So many of us experience some form of belief amnesia during our lives. That happens after we’ve walked through an experience or circumstance that has tested our faith in God and shown Him to be real. We’ve celebrated God’s supernatural intervention and allowed the spiritual victory to become a mountain-peak moment in our faith journey. Yet inevitably time goes by, and life becomes controllable. We begin to skillfully manipulate our circumstances in order to construct imaginary cocoons of comfort and self-sufficiency. Those moments of utter dependence on God that we vowed to remember begin to fade. That is . . . until things crumble again. We cry out for rescue, and God saves us. Our faith is reinvigorated and we renew our vow never to forget His willingness to respond to our call for help. Have you lived in this cycle? Are you currently in a cloud of belief amnesia, or are you in the trench with your head down, hoping God will answer your cries?
Joseph and Mary Encounter Jesus
mary chooses joy
The Mother of Jesus certainly had reason to rejoice. God sent an angel to tell her that she was favored by God and would bear a son who would be Israel’s promised king (Luke 1:30, 32). She was blessed by a Spirit-filled woman (Elizabeth) who was herself supernaturally bearing a child (John the Baptist) who would be the forerunner to announce the advent of the Messiah’s kingdom.
But let us not forget that Mary nearly lost her husband, who hoped to preserve her life by divorcing her quietly (Matthew 1:19). He must have been brokenhearted to discover that she was pregnant with what he thought was another’s child. Mary also endured the hardships of pregnancy, as well as the added murmurings about her character from within her community.

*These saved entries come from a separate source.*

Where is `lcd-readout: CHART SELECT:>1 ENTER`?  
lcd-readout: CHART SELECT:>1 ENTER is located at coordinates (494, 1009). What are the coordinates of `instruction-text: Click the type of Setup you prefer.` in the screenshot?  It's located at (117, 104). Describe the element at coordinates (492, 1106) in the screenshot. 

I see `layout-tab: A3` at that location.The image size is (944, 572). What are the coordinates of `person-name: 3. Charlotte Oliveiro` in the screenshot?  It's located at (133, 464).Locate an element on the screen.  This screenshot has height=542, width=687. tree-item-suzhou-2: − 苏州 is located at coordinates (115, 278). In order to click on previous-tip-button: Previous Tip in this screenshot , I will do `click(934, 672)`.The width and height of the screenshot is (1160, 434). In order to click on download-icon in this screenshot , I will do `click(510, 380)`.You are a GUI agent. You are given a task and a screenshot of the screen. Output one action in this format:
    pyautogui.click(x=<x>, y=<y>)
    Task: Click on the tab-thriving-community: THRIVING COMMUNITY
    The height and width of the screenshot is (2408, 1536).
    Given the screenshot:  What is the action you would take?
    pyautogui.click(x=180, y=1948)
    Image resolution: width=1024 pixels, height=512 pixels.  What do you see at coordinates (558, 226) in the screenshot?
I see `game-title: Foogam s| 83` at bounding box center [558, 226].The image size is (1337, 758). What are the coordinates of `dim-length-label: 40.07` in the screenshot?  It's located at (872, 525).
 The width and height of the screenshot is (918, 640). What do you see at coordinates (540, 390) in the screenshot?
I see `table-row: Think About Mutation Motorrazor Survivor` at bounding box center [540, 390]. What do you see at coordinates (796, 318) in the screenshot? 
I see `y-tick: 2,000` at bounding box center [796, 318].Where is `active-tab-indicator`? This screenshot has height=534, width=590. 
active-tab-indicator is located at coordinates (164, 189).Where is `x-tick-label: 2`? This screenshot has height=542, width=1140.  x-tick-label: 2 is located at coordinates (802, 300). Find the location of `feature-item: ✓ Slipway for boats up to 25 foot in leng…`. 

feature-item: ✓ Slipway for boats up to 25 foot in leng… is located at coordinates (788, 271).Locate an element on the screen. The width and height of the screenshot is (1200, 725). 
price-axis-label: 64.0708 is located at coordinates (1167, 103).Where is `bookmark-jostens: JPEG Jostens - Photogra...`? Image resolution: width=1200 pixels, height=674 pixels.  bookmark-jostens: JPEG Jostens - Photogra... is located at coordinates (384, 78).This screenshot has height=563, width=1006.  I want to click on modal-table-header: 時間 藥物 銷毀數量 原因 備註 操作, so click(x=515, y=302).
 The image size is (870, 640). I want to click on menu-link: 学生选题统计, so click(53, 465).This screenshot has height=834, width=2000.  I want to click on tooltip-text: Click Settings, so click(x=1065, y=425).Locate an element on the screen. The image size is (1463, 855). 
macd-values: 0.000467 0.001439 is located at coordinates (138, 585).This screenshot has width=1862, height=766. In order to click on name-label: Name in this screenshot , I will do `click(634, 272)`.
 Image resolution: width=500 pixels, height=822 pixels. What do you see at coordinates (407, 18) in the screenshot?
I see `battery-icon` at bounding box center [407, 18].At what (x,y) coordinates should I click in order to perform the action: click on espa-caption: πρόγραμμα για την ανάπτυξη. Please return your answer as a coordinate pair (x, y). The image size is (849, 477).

To minimize the perceived scandal, Joseph violated custom and took her into his home before the betrothal period had finished (Matthew 1:24–25).18 It is not hard to imagine how easy it would’ve been for Mary to retreat from the long stares and the marketplace gossip by building a wall of self-protection. Instead of praising God in the difficulty of her situation, how natural it would have been to harbor annoyance at God for not giving her an easier path.
What is your attitude toward God when circumstances out of your control seem to conspire against you? When is it easiest for you to forget the words of God through the prophet Jeremiah: “I have plans to prosper you, not to harm you. I have plans to give you a future filled with hope” (Jeremiah 29:11 NET)?
mary treasures and ponders
Mary delivered Jesus in a humble cave. She rested as he lay in a nearby manger. Meanwhile, in the fields close by, angels were putting on a show in the sky as they worshipped God and proclaimed the news of the Savior’s birth. Awestruck shepherds witnessed this glorious display and left their flocks to find the newborn King. They, along with the Magi from the east who had followed a star to Bethlehem, found the new family and shared all they had heard and seen. And in Luke 2:19, the author gives us a unique look into Mary, where we find a key to combating belief amnesia. Mary “treasured up all these words, pondering in her heart what they might mean” (NET).
In the simple English translation of “treasured,” we miss meaning that is expanded in the original Greek. Luke uses a word meaning, “to store information in one’s mind for careful consideration, hold or treasure up (in one’s memory).” Mary took it all in—the experiences and testimonies surrounding her son’s birth—and stored them away in her memory, not to collect dust on the shelf of her mind but for future contemplation of their significance. She would not let this moment slip by.
Furthermore, Luke writes that Mary not only engaged her mind, but she was “pondering in her heart” all that she was seeing and hearing concerning the miraculous events surrounding her special little boy. Luke uses a word for “pondering” that means “to give careful thought to.” In other words, she was determined to put it all together in her heart. She would not be a passive recipient to all that was happening as she encountered the Christchild. She embraced it with her heart and engaged it with her mind, and kept it close by so she could continually dwell on the significance of it all.
This season, how can you follow Mary’s example and engage with our Savior in a fresh way, both with your heart and mind?